Greenwich's Millennium Dome design seems sadly retrogressive: a step backwards from the still under-appreciated innovations of Buckminster Fuller. Each of its 12 preposterous masts weighs about 50 tonnes, which is probably more than the weight of a self-supporting geodesic dome of similar size. This is called doing less with more.

When I asked Mike Davis (Richard Rogers Partnership - Architect for the Millennium Dome) why a geodesic design was not selected, he insisted that it had been considered, but that it was found to be less efficient than the chosen design, which is based on suspension bridge concepts.
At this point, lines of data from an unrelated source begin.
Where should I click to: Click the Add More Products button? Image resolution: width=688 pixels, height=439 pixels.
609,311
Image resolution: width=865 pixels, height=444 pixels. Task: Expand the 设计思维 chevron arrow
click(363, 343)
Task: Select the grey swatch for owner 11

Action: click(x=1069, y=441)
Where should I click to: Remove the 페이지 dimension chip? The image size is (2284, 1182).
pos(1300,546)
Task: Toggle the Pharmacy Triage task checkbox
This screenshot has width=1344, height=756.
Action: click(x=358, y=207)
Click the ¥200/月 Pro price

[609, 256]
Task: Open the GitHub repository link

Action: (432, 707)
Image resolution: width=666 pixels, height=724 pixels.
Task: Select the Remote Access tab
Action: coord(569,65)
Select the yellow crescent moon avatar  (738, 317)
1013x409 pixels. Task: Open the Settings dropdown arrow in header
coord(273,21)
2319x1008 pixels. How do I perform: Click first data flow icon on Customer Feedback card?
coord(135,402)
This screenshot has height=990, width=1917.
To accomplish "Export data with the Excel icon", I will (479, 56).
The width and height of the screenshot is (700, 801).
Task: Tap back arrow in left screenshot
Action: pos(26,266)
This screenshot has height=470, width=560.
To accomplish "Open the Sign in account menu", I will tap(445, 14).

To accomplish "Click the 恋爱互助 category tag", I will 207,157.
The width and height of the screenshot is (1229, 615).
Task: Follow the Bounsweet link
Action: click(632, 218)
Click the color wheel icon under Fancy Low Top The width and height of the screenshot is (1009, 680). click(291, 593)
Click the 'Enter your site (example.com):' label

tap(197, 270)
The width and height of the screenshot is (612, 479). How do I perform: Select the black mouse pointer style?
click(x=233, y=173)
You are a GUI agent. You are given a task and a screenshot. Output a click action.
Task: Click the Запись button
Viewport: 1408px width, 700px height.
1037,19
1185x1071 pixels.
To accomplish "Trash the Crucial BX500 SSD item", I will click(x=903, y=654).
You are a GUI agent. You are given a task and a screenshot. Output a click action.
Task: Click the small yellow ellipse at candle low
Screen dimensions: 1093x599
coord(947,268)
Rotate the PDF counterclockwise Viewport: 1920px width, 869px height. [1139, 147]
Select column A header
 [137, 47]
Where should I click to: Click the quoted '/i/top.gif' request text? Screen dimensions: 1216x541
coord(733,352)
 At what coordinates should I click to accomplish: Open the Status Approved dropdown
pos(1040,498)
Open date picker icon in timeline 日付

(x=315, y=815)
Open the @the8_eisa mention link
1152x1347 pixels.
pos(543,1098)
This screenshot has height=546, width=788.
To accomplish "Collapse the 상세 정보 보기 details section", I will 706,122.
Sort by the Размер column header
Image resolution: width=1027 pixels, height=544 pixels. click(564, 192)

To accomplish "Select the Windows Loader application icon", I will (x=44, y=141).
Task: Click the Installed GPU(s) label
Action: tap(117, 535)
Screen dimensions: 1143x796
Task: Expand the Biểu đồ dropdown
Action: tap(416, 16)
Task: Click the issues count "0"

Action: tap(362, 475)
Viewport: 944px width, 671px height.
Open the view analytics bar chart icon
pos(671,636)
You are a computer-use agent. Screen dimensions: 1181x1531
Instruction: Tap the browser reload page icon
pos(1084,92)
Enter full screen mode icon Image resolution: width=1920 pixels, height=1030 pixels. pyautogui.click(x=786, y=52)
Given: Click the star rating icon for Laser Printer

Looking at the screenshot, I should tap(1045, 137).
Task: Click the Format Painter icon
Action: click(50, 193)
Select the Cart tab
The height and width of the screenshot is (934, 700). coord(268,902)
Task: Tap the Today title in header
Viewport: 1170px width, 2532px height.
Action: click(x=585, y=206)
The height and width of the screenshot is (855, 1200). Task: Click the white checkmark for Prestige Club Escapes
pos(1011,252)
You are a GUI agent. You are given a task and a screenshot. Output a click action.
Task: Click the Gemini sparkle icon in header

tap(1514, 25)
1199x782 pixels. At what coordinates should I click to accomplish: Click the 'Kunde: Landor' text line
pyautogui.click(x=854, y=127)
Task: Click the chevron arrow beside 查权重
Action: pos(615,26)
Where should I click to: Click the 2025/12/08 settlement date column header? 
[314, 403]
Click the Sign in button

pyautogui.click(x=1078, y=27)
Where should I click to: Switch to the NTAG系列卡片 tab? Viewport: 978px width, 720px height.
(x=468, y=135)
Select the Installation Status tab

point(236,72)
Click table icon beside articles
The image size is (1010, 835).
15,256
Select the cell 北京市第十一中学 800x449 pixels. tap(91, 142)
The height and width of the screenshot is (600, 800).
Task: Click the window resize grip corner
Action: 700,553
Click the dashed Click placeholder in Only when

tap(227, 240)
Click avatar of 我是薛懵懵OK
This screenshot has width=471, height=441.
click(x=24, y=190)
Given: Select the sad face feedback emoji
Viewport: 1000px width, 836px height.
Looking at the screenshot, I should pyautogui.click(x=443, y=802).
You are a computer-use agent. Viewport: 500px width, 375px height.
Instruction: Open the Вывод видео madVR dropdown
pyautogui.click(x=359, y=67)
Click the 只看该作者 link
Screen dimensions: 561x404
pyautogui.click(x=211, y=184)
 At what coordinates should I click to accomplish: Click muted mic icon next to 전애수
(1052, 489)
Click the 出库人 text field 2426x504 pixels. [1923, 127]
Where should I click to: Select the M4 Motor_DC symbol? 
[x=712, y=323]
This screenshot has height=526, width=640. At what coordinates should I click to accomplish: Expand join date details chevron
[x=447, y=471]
He added that tension was very efficient, but that a geodesic dome was largely a compression structure(!).

The most disastrous aspect of the dome is the fact that the colossal expense of its construction and marketing could have been much more wisely spent on livingry in various forms: shelter, schools, clinics, research and so on.

On the 6th September 2000, The Guardian reported yet another scandalous injection of lottery cash:

"The latest 47m injection takes to 179m the amount of public funds pledged this year to keep afloat an enterprise that was initially dependent on 399m lottery grant."

It was believed that, if the dome stayed open until December 2000, it would have cost 1 billion pounds sterling.

What a dismal monument to vanity and self-importance.

It is a perversion of ephemeralization: converting vast resources of energy, money and creativity into pompous, bloated ephemera.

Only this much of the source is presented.